Question

There are 48 girls and 60 boys who want to participate in 6th grade intramural sports. Each team must
have the same number of girls and the same number of boys,
I. What is the GREATEST number of teams that the coach can create to participate in intramurals?
II. How many girls and boys will be on each team?
Use what you know about the GCF to solve this problem. Explain how you know you found the GCF.

Answer

**step1** Understanding the Problem

The problem asks us to find the greatest number of teams a coach can create, given 48 girls and 60 boys, such that each team has the same number of girls and the same number of boys. We also need to determine how many girls and boys will be on each team. This type of problem requires finding the Greatest Common Factor (GCF) of the two numbers involved: 48 and 60.

**step2** Finding the Greatest Number of Teams using GCF

To find the greatest number of teams, we need to find the Greatest Common Factor (GCF) of 48 and 60. The GCF is the largest number that divides both 48 and 60 evenly.
We can find the factors of each number.
Factors of 48: The numbers that divide 48 evenly are 1, 2, 3, 4, 6, 8, 12, 16, 24, and 48.
Factors of 60: The numbers that divide 60 evenly are 1, 2, 3, 4, 5, 6, 10, 12, 15, 20, 30, and 60.
Now, we identify the common factors between 48 and 60. The common factors are 1, 2, 3, 4, 6, and 12.
The greatest among these common factors is 12.
So, the Greatest Common Factor (GCF) of 48 and 60 is 12. This means the coach can create a maximum of 12 teams.

**step3** Explaining how the GCF was found

We found the GCF by listing all the factors for both 48 and 60. Then, we identified the numbers that appeared in both lists (common factors). Finally, we selected the largest number from the list of common factors. The number 12 is the greatest common factor because it is the largest number that can divide both 48 and 60 without leaving a remainder, allowing for the maximum number of equally structured teams.
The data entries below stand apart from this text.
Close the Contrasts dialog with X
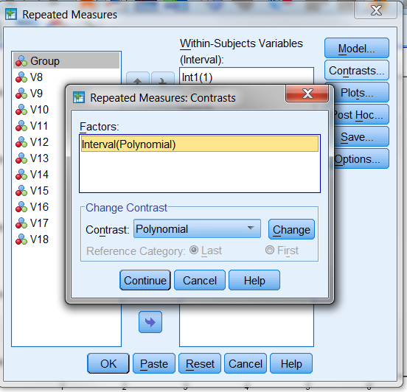This screenshot has height=392, width=407. (x=307, y=94)
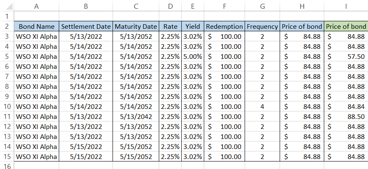Screen dimensions: 368x169
Task: Click the Settlement Date header cell
Action: coord(86,26)
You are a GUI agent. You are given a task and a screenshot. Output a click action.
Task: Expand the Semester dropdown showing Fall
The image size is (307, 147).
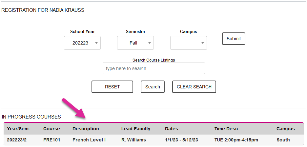point(135,43)
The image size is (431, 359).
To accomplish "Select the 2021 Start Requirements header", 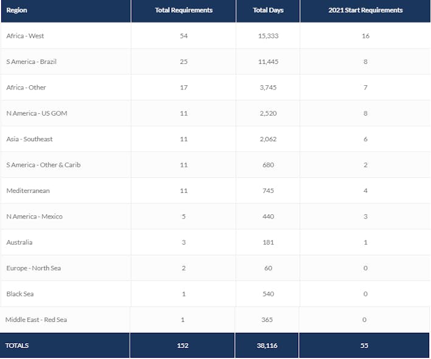I will tap(365, 10).
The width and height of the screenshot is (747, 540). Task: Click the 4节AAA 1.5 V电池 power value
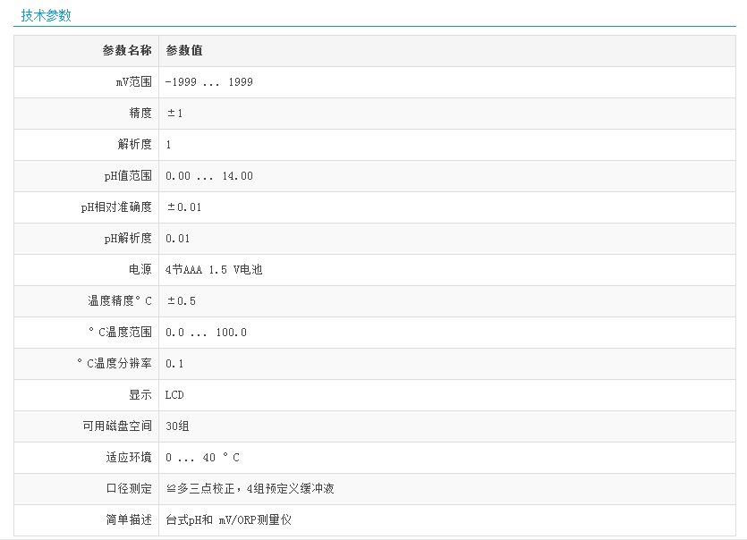tap(214, 270)
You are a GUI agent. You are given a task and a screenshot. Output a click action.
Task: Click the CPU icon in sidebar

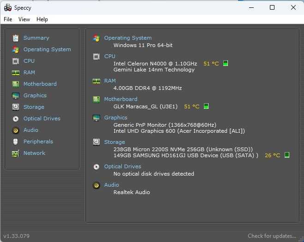pyautogui.click(x=16, y=61)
**step4** Determining the number of girls on each team

Since there are 48 girls in total and the coach will create 12 teams (the GCF), we divide the total number of girls by the number of teams to find out how many girls will be on each team.
$$48 \text{ girls} \div 12 \text{ teams} = 4 \text{ girls per team}$$
So, there will be 4 girls on each team.

**step5** Determining the number of boys on each team

Similarly, there are 60 boys in total and the coach will create 12 teams. We divide the total number of boys by the number of teams to find out how many boys will be on each team.
$$60 \text{ boys} \div 12 \text{ teams} = 5 \text{ boys per team}$$
So, there will be 5 boys on each team.